┌─ Information provided
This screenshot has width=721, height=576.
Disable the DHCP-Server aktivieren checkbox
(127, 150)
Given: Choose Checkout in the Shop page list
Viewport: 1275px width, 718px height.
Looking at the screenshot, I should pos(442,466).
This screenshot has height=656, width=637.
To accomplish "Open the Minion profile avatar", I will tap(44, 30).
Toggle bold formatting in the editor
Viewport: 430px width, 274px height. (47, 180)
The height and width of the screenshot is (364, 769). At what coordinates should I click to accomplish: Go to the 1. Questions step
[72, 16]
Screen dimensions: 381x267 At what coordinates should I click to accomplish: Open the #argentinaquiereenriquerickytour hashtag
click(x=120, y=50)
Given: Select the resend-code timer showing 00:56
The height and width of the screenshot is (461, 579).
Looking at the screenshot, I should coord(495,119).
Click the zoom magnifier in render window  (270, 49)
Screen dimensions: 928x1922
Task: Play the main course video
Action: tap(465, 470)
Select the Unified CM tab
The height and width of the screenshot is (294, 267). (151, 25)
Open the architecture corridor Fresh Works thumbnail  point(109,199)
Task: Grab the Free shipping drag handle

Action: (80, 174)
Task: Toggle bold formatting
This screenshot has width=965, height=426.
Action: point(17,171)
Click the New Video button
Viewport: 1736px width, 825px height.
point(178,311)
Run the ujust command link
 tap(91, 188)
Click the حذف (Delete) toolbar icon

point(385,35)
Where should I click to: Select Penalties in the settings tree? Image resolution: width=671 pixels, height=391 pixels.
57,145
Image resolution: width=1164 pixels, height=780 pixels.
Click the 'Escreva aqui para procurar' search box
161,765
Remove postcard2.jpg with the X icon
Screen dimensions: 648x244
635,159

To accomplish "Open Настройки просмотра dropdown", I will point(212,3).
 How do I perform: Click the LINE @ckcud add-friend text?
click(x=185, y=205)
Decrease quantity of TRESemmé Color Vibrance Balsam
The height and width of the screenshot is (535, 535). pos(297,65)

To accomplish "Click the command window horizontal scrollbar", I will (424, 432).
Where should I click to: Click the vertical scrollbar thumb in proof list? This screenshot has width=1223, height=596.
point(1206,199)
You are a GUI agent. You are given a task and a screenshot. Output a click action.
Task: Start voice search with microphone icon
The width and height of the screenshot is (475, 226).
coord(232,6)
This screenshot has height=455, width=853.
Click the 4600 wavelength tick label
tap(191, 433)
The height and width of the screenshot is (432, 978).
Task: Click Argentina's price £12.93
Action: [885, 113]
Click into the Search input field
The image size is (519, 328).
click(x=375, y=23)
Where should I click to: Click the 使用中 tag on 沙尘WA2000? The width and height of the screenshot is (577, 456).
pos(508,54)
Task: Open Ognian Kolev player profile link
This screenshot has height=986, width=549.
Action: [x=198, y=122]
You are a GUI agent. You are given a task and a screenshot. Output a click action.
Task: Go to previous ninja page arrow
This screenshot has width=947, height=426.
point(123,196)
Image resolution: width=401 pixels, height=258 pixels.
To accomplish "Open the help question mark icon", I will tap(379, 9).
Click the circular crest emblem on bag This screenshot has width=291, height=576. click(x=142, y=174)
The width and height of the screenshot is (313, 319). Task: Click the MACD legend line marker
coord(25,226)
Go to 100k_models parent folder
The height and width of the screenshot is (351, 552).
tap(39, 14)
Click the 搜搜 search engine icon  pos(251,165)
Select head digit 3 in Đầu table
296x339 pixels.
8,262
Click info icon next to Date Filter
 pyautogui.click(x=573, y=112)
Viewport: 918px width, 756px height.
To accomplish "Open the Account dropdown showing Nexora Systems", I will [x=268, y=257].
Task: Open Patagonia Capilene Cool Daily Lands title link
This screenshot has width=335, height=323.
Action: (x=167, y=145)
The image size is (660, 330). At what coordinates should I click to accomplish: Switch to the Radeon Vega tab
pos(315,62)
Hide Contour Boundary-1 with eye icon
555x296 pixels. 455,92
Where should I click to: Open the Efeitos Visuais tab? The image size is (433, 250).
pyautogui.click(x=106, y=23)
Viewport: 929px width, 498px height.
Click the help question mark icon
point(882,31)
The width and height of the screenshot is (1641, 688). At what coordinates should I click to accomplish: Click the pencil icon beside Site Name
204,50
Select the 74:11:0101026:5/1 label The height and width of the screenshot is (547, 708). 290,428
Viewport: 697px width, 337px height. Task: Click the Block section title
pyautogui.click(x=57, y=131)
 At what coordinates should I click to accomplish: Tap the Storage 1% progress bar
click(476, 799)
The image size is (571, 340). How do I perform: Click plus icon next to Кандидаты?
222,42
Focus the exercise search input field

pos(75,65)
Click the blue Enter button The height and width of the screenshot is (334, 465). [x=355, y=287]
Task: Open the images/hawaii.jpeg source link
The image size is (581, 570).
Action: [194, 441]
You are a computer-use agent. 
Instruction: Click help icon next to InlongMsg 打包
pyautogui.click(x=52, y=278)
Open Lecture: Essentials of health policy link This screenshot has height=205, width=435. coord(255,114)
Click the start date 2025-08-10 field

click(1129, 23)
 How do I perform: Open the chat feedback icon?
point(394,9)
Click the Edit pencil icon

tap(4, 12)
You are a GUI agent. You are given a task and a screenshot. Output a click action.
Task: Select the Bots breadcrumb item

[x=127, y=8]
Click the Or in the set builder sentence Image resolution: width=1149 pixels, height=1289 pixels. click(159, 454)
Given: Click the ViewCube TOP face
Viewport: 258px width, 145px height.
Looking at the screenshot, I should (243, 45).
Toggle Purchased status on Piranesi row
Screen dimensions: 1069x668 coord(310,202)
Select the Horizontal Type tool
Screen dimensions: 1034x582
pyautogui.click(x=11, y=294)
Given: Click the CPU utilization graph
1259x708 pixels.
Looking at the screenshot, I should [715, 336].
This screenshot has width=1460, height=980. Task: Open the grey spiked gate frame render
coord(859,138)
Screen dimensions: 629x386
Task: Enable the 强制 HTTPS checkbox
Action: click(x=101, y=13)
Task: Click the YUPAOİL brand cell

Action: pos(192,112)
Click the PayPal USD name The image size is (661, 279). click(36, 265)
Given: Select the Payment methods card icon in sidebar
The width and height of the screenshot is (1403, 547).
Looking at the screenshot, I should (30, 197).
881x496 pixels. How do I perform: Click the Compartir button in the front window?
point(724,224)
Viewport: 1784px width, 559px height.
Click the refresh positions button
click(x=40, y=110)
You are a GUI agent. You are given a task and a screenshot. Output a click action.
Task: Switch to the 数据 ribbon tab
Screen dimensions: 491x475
└─
**Task item:** Reproduce exactly the line bearing "1259x708 pixels." and all the lines that come after it in the records above; add nothing.

**Completed exercise:**
1259x708 pixels.
Looking at the screenshot, I should [715, 336].
This screenshot has width=1460, height=980. Task: Open the grey spiked gate frame render
coord(859,138)
Screen dimensions: 629x386
Task: Enable the 强制 HTTPS checkbox
Action: click(x=101, y=13)
Task: Click the YUPAOİL brand cell

Action: pos(192,112)
Click the PayPal USD name The image size is (661, 279). click(36, 265)
Given: Select the Payment methods card icon in sidebar
The width and height of the screenshot is (1403, 547).
Looking at the screenshot, I should (30, 197).
881x496 pixels. How do I perform: Click the Compartir button in the front window?
point(724,224)
Viewport: 1784px width, 559px height.
Click the refresh positions button
click(x=40, y=110)
You are a GUI agent. You are given a task and a screenshot. Output a click action.
Task: Switch to the 数据 ribbon tab
Screen dimensions: 491x475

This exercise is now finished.